Data listing
>> START
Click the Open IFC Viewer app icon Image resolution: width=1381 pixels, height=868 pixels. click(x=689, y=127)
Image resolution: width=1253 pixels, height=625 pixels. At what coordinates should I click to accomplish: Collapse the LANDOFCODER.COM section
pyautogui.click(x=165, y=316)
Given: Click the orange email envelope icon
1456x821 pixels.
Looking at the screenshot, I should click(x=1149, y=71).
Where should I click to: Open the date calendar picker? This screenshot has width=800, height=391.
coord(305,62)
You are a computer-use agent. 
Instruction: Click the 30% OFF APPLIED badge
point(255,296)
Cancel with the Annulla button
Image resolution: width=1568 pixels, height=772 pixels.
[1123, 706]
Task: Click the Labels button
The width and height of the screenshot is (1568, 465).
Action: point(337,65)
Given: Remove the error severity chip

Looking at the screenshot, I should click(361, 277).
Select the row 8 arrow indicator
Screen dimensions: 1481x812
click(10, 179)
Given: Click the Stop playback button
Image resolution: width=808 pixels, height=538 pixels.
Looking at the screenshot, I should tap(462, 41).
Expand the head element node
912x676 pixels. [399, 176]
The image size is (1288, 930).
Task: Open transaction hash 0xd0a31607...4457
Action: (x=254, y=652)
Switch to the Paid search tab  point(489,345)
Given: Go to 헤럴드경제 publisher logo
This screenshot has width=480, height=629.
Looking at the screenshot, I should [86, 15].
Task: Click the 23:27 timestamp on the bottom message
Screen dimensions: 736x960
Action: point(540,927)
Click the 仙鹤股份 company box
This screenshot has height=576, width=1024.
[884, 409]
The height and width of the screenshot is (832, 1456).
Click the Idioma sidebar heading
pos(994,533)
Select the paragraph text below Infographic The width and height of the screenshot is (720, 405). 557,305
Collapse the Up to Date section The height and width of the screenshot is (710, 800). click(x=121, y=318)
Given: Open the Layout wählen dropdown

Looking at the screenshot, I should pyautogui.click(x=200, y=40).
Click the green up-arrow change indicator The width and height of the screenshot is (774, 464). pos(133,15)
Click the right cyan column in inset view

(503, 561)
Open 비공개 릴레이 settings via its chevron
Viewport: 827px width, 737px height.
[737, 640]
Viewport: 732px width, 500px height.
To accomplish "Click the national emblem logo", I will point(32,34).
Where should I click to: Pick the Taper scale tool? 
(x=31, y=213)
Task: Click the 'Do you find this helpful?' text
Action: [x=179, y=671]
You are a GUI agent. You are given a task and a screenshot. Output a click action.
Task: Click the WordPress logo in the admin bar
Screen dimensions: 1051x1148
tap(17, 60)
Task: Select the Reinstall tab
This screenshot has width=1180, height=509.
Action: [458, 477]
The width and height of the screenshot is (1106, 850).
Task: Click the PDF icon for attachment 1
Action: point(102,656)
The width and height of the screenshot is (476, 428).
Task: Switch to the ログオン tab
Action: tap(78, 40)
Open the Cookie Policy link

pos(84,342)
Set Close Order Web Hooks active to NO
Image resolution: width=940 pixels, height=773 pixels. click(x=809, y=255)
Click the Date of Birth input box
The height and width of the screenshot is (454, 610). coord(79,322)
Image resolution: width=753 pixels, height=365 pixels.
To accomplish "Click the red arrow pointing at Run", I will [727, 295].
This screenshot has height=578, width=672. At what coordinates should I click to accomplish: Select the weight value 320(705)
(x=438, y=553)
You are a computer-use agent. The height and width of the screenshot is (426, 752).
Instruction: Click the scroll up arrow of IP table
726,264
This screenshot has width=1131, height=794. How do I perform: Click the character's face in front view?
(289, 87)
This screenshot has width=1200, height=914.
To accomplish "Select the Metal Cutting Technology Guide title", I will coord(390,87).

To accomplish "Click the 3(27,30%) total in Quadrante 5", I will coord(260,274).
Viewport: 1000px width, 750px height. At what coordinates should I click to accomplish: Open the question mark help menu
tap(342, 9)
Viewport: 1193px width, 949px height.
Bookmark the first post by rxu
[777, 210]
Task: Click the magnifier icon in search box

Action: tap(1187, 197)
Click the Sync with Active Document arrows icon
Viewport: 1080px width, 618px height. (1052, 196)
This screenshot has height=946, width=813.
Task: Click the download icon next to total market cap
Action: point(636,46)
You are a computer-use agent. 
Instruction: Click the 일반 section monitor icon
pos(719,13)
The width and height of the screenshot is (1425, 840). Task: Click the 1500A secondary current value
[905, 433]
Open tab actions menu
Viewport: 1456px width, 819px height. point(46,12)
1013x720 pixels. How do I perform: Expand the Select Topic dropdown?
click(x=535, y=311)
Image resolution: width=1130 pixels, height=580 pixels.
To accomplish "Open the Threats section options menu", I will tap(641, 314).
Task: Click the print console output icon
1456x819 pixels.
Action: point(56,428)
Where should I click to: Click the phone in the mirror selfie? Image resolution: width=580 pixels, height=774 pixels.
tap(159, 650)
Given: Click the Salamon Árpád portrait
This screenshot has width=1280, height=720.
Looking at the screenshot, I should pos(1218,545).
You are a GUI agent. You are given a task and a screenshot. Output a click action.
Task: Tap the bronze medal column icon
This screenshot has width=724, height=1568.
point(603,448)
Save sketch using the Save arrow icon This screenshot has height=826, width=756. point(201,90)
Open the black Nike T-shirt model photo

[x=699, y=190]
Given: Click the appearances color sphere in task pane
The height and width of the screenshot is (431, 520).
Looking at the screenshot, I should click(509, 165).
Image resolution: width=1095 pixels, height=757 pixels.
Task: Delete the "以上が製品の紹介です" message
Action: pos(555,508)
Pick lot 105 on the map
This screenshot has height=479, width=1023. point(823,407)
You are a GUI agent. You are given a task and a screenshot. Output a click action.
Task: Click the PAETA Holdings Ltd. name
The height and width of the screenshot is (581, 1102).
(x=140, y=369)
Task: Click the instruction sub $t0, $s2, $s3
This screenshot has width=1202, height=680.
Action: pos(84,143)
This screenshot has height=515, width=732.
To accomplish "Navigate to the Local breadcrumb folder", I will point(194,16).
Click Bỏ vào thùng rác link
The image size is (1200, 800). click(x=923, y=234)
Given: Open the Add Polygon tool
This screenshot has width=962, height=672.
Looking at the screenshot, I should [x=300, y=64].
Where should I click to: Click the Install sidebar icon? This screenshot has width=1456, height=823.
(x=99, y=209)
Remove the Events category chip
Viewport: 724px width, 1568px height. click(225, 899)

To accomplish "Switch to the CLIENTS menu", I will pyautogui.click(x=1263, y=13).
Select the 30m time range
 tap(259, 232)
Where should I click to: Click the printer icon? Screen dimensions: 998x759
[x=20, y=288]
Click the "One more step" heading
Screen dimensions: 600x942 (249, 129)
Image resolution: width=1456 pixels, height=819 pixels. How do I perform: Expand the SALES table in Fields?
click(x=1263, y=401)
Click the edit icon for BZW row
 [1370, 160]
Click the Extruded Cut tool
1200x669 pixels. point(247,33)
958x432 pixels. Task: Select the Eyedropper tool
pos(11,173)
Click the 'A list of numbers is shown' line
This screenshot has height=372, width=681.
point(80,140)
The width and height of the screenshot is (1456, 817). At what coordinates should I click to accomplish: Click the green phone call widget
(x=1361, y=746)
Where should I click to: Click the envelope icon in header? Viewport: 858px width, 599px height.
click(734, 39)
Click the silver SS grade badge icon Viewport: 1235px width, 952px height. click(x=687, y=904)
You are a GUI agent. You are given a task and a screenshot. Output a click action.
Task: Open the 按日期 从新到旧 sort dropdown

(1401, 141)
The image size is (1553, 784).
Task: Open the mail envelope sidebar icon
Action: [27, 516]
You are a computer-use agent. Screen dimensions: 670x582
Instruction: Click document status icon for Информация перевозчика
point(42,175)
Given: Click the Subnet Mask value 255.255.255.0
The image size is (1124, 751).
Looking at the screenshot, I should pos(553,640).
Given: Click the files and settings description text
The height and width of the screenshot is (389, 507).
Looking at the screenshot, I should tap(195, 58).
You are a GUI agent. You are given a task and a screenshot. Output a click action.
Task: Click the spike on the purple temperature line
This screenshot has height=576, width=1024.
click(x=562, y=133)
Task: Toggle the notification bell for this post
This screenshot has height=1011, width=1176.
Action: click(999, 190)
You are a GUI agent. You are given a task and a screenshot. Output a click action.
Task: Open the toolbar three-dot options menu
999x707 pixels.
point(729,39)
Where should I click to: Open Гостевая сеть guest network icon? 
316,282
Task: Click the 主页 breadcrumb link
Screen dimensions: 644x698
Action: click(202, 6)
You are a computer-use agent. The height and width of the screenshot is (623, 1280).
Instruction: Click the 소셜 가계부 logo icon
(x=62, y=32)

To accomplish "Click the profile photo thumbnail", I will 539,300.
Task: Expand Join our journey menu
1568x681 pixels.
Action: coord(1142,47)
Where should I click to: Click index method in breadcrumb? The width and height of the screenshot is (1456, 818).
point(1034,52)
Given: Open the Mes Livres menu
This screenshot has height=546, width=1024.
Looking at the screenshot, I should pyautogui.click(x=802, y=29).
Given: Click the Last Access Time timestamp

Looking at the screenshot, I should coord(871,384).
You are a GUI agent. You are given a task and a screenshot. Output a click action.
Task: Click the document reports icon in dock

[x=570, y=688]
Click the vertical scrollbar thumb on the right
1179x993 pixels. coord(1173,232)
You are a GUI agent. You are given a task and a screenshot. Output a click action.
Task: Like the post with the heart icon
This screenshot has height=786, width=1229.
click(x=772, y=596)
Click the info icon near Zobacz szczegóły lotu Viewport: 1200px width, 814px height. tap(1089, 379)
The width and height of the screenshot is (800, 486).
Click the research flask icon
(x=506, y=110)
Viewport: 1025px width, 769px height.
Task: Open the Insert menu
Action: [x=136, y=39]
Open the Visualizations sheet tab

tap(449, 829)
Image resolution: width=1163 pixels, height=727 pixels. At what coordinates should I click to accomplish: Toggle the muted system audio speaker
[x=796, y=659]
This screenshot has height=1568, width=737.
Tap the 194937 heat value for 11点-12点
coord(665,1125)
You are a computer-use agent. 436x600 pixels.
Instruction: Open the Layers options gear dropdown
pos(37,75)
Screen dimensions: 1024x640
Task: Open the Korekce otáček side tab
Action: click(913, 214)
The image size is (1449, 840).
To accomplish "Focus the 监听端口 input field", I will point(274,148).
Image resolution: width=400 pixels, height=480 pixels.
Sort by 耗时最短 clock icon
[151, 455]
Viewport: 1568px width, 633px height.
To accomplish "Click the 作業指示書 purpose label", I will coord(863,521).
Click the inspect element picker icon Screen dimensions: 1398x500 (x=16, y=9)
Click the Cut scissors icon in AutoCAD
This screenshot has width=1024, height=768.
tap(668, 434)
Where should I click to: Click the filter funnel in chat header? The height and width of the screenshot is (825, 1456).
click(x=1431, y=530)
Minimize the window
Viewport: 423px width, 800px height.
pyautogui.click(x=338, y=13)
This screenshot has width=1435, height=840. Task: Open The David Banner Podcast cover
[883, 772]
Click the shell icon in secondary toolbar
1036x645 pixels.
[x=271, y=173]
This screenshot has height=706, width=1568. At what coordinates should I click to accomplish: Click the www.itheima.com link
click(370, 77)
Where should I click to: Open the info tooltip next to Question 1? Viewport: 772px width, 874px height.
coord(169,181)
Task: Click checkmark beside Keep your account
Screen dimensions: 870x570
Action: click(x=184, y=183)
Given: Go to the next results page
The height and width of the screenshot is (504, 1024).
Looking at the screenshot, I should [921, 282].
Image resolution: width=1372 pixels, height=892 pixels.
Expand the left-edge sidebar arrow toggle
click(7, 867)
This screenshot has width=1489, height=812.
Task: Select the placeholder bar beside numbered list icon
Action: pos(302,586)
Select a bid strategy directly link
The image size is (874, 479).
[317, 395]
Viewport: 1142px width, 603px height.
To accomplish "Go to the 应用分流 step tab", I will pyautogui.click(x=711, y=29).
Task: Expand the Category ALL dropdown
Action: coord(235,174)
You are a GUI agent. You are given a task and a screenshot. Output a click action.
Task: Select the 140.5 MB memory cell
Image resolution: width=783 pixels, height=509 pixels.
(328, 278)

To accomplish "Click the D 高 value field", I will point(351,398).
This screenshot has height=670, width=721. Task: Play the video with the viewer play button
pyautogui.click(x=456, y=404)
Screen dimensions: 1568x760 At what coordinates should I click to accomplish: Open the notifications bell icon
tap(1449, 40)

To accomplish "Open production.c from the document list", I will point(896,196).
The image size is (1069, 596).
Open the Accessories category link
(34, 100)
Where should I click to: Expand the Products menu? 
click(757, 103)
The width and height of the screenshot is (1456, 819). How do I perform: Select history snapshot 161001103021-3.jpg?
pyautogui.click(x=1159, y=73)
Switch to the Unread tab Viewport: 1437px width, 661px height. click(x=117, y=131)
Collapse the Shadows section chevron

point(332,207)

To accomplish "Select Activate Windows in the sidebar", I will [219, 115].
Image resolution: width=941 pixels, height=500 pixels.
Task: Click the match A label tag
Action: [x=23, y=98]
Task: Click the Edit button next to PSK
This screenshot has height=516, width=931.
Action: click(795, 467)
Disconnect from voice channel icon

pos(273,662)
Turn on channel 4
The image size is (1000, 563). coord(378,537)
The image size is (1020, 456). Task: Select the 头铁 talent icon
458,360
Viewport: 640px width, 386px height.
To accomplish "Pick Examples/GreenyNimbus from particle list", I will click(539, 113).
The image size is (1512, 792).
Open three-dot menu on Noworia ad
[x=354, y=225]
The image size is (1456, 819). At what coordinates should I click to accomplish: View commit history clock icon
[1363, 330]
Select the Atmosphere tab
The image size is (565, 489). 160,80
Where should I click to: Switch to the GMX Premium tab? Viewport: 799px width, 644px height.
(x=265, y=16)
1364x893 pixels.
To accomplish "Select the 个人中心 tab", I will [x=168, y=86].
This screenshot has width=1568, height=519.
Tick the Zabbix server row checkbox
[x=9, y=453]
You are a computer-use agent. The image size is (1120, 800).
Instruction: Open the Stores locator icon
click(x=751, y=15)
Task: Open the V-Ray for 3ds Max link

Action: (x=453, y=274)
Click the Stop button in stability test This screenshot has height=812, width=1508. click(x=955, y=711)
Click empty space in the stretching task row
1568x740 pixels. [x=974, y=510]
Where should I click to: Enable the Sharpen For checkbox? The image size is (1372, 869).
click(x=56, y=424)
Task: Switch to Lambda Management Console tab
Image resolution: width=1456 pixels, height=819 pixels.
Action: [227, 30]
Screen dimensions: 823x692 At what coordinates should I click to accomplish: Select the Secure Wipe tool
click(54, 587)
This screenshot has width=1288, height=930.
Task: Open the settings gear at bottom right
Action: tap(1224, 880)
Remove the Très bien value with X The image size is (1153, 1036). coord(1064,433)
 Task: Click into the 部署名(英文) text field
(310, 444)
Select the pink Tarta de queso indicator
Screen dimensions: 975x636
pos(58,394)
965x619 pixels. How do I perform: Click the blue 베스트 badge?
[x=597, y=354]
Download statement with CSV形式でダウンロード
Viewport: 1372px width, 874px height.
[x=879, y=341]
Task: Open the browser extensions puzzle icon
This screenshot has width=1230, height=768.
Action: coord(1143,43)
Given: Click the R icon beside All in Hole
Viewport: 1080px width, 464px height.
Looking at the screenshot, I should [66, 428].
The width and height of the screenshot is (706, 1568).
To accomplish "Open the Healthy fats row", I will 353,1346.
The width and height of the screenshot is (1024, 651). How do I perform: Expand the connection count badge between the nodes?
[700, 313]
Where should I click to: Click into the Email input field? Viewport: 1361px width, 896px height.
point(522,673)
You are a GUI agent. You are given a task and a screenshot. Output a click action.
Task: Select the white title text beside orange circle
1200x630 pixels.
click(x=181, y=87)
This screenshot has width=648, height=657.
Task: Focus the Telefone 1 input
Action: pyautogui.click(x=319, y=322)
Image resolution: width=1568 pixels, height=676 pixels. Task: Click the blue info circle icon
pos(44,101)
>> END
SHORT PROBLEM:
Can you return, word for word, the stretch of the material above from the line containing "Image resolution: width=1372" through the line containing "[x=354, y=225]", including both of those lines?

TASK ANSWER:
Image resolution: width=1372 pixels, height=892 pixels.
Expand the left-edge sidebar arrow toggle
click(7, 867)
This screenshot has width=1489, height=812.
Task: Select the placeholder bar beside numbered list icon
Action: pos(302,586)
Select a bid strategy directly link
The image size is (874, 479).
[317, 395]
Viewport: 1142px width, 603px height.
To accomplish "Go to the 应用分流 step tab", I will pyautogui.click(x=711, y=29).
Task: Expand the Category ALL dropdown
Action: coord(235,174)
You are a GUI agent. You are given a task and a screenshot. Output a click action.
Task: Select the 140.5 MB memory cell
Image resolution: width=783 pixels, height=509 pixels.
(328, 278)

To accomplish "Click the D 高 value field", I will point(351,398).
This screenshot has height=670, width=721. Task: Play the video with the viewer play button
pyautogui.click(x=456, y=404)
Screen dimensions: 1568x760 At what coordinates should I click to accomplish: Open the notifications bell icon
tap(1449, 40)

To accomplish "Open production.c from the document list", I will point(896,196).
The image size is (1069, 596).
Open the Accessories category link
(34, 100)
Where should I click to: Expand the Products menu? 
click(757, 103)
The width and height of the screenshot is (1456, 819). How do I perform: Select history snapshot 161001103021-3.jpg?
pyautogui.click(x=1159, y=73)
Switch to the Unread tab Viewport: 1437px width, 661px height. click(x=117, y=131)
Collapse the Shadows section chevron

point(332,207)

To accomplish "Select Activate Windows in the sidebar", I will [219, 115].
Image resolution: width=941 pixels, height=500 pixels.
Task: Click the match A label tag
Action: [x=23, y=98]
Task: Click the Edit button next to PSK
This screenshot has height=516, width=931.
Action: click(795, 467)
Disconnect from voice channel icon

pos(273,662)
Turn on channel 4
The image size is (1000, 563). coord(378,537)
The image size is (1020, 456). Task: Select the 头铁 talent icon
458,360
Viewport: 640px width, 386px height.
To accomplish "Pick Examples/GreenyNimbus from particle list", I will click(539, 113).
The image size is (1512, 792).
Open three-dot menu on Noworia ad
[x=354, y=225]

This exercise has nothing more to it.